The process can be repeated to create two additional data layers which can be coupled to the first and second polycarbonate discs, thereby creating a dual side, double layer DVD. In fact, the process can be repeated to create as many layers as desired.
Likewise, the method where the transparent layers are damaged by the ion beam can be adapted to create multi-level optical media, as will be apparent to one skilled in the art. In this situation, the transparent layer of the outer readable layer is first written to, and a semi-transparent layer is sputtered onto it. A second transparent layer (inner readable layer) is coupled to the semi-transparent layer and data written thereto.
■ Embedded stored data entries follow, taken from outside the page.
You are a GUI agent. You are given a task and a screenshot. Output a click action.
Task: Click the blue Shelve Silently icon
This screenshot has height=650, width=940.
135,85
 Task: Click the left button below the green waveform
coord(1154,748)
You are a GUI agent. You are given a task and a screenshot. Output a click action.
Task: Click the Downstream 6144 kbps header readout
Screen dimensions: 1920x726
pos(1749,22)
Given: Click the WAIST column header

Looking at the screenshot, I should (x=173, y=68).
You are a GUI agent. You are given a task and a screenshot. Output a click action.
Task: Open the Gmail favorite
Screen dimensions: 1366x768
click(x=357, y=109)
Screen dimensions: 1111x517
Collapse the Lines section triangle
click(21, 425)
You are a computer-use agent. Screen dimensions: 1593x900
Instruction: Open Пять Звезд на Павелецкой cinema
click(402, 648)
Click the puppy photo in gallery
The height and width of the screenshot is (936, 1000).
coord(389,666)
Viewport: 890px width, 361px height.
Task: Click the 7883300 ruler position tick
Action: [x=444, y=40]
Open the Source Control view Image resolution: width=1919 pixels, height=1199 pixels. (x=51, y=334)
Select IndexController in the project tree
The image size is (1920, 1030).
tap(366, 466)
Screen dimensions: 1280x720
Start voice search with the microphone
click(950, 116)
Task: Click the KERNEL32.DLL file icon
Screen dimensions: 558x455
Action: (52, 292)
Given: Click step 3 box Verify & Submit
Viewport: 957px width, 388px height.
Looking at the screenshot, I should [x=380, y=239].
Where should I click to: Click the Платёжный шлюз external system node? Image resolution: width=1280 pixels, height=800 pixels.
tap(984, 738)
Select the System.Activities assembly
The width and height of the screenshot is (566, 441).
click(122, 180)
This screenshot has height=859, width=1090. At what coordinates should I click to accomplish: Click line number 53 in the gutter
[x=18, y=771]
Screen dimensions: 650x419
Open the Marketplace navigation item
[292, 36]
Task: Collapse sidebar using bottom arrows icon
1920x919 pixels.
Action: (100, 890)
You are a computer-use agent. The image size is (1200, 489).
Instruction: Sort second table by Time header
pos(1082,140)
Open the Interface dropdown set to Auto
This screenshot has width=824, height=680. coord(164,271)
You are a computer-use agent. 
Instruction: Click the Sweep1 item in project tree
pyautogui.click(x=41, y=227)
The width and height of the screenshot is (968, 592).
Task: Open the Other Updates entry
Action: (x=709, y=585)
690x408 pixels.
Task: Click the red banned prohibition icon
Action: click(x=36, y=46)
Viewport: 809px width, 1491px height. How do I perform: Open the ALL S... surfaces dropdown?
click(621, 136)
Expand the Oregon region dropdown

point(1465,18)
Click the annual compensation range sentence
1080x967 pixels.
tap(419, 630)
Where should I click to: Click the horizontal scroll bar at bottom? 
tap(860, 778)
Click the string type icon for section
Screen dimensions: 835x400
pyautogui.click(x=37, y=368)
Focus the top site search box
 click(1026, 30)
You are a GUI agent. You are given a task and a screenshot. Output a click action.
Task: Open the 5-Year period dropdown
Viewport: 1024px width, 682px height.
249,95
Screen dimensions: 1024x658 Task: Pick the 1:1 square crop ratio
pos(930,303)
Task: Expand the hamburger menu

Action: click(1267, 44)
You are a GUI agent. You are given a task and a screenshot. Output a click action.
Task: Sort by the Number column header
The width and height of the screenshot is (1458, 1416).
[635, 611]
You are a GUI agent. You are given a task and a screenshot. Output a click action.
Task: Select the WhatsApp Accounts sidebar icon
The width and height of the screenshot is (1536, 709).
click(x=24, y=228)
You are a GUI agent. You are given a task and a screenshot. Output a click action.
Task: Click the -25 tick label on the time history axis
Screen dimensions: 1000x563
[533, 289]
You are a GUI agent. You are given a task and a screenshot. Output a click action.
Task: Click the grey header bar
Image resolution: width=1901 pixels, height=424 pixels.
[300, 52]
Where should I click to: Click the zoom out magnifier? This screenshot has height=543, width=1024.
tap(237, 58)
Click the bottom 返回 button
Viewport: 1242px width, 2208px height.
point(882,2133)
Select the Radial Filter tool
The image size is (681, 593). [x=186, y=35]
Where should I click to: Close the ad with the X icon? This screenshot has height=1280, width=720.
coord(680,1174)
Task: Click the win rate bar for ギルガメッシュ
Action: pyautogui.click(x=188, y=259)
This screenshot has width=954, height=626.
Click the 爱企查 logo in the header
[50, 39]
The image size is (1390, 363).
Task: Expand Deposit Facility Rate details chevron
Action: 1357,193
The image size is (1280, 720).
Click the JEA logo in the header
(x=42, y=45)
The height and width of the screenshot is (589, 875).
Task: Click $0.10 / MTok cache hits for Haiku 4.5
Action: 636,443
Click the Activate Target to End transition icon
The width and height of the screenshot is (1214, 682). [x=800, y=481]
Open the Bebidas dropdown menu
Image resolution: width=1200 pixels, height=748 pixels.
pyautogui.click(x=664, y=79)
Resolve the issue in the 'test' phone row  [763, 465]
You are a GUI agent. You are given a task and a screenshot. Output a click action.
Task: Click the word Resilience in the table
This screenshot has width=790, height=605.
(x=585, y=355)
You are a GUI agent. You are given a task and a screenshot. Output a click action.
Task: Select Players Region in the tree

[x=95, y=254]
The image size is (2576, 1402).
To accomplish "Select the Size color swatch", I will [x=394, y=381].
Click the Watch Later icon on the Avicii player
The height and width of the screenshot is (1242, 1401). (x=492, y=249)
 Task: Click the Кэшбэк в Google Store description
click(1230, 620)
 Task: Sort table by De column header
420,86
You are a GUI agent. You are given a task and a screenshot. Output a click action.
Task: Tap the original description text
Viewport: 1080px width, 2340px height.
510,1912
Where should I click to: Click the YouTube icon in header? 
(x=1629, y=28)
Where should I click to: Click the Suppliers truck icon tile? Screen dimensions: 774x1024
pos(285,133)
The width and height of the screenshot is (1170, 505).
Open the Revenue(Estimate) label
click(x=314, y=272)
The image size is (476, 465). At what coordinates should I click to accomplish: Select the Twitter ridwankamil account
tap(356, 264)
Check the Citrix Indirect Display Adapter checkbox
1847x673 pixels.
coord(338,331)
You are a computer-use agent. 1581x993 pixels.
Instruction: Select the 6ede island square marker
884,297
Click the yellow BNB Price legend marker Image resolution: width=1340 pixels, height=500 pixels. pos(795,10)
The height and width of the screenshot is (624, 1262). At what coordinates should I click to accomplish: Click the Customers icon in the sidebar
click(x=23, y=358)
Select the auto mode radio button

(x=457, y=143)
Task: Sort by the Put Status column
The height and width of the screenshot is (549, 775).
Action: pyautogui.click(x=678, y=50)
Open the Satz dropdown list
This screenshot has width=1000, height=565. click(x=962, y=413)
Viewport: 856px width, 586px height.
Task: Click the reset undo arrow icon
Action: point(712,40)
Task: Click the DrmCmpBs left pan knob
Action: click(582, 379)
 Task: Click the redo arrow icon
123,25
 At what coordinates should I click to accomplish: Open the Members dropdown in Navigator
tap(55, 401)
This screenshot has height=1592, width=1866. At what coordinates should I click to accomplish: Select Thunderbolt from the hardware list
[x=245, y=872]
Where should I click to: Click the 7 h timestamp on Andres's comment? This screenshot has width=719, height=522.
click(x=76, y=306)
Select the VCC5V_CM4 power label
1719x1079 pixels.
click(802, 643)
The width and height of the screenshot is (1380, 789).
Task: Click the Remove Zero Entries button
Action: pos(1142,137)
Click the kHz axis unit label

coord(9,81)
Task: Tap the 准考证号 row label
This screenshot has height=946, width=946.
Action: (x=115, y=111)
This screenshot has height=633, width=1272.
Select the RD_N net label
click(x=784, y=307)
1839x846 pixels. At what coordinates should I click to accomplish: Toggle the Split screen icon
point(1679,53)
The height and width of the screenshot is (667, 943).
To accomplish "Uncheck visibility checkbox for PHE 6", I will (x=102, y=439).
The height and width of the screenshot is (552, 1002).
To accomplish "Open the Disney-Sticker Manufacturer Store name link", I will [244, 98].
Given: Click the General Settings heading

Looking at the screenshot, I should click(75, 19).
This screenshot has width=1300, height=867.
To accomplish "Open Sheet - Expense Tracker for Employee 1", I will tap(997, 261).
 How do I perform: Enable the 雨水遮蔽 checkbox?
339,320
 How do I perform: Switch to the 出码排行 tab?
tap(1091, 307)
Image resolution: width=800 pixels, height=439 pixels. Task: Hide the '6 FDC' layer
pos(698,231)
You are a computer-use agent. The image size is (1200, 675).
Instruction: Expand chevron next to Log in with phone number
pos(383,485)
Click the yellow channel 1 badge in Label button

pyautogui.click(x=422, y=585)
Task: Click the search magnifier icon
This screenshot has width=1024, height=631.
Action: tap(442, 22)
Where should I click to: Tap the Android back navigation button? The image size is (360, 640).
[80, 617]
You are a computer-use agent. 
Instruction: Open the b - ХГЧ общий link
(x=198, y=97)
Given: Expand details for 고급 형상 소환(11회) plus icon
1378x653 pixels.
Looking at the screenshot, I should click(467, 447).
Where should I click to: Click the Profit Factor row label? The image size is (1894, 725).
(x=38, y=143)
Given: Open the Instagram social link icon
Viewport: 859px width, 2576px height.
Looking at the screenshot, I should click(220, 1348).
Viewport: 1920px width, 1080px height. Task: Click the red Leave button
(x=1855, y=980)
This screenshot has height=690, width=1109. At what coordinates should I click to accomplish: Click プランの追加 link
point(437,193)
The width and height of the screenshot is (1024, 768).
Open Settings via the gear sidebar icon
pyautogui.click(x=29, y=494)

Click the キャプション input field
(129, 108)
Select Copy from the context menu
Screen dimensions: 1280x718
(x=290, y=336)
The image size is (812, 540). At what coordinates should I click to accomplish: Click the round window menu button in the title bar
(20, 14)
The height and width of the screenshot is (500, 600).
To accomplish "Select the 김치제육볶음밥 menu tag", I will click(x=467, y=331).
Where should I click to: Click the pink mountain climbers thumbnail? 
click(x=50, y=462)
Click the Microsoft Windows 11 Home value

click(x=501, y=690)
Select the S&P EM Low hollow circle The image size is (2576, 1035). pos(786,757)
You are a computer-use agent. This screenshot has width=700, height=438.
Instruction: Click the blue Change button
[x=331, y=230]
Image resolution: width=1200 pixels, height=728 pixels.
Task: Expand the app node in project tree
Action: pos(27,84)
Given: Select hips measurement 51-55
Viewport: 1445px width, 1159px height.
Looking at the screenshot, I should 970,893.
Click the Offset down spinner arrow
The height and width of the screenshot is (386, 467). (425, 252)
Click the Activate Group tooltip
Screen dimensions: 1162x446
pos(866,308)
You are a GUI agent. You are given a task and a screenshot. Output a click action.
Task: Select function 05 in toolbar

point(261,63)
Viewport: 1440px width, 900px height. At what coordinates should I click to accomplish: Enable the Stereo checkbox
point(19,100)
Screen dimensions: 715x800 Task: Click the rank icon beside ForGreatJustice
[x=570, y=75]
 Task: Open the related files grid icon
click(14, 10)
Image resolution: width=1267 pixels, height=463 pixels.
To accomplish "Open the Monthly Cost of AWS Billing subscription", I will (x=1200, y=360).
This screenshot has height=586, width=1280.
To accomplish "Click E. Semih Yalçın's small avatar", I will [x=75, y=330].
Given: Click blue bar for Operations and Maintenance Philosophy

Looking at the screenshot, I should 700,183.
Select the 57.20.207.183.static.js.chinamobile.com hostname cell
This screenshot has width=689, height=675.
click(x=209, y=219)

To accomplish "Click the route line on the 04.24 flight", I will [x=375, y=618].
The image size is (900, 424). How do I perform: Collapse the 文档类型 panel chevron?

A reflective layer is then sputtered onto the second transparent layer followed by labeling or addition of other layers.
These methods 1400, 1500 can also be used to write to rewritable discs, e.g., CD-RW and DVD+RW. In that case, the power of the ion beam is set to heat areas of the phase-change material above the melting temperature (500-700° C.), so all the atoms in this area can move rapidly in the liquid state. Then, if cooled sufficiently quickly, the random liquid state is “frozen-in” and the so-called amorphous state is obtained. The amorphous version of the material shrinks, leaving a pit where the data point was written by the ion beam, resulting in a recognizable CD or DVD surface.
One skilled in the art will appreciate that the various operations of the methods described above can be combined to create additional methods for writing data to optical media, such additional method being considered within the scope of the present invention. One skilled in the art will also appreciate that the methods can be adapted with software instructions to write to types of media other than disc shaped media.
In any of these methods, the surface features can be made significantly smaller than has heretofore been possible, even using commercially available media. This is due to the fine detail (e.g., ˜5 nanometer) and sharp edges afforded by ion beam technology.
For instance, the surface features can have a length along a data track thereof of less than about 500 nanometers, less than about 200 nanometers, less than about 100 nanometers, and less than about 50 nanometers. In this way, the data storable on a single medium can be greatly improved, limited only by the wavelength of the optical system used. For discs having surface features finer than a DVD, a reader capable of reading finer-than-DVD features is used. For even finer surface features, for example, ultraviolet, microwave and x-ray optical systems may be required.
Additionally, the speed at which media can be produced is dramatically increased over heretofore known methods such as glass mastering.
While various embodiments have been described above, it should be understood that they have been presented by way of example only, and not limitation. Thus, the breadth and scope of a preferred embodiment should not be limited by any of the above-described exemplary embodiments, but should be defined only in accordance with the following claims and their equivalents.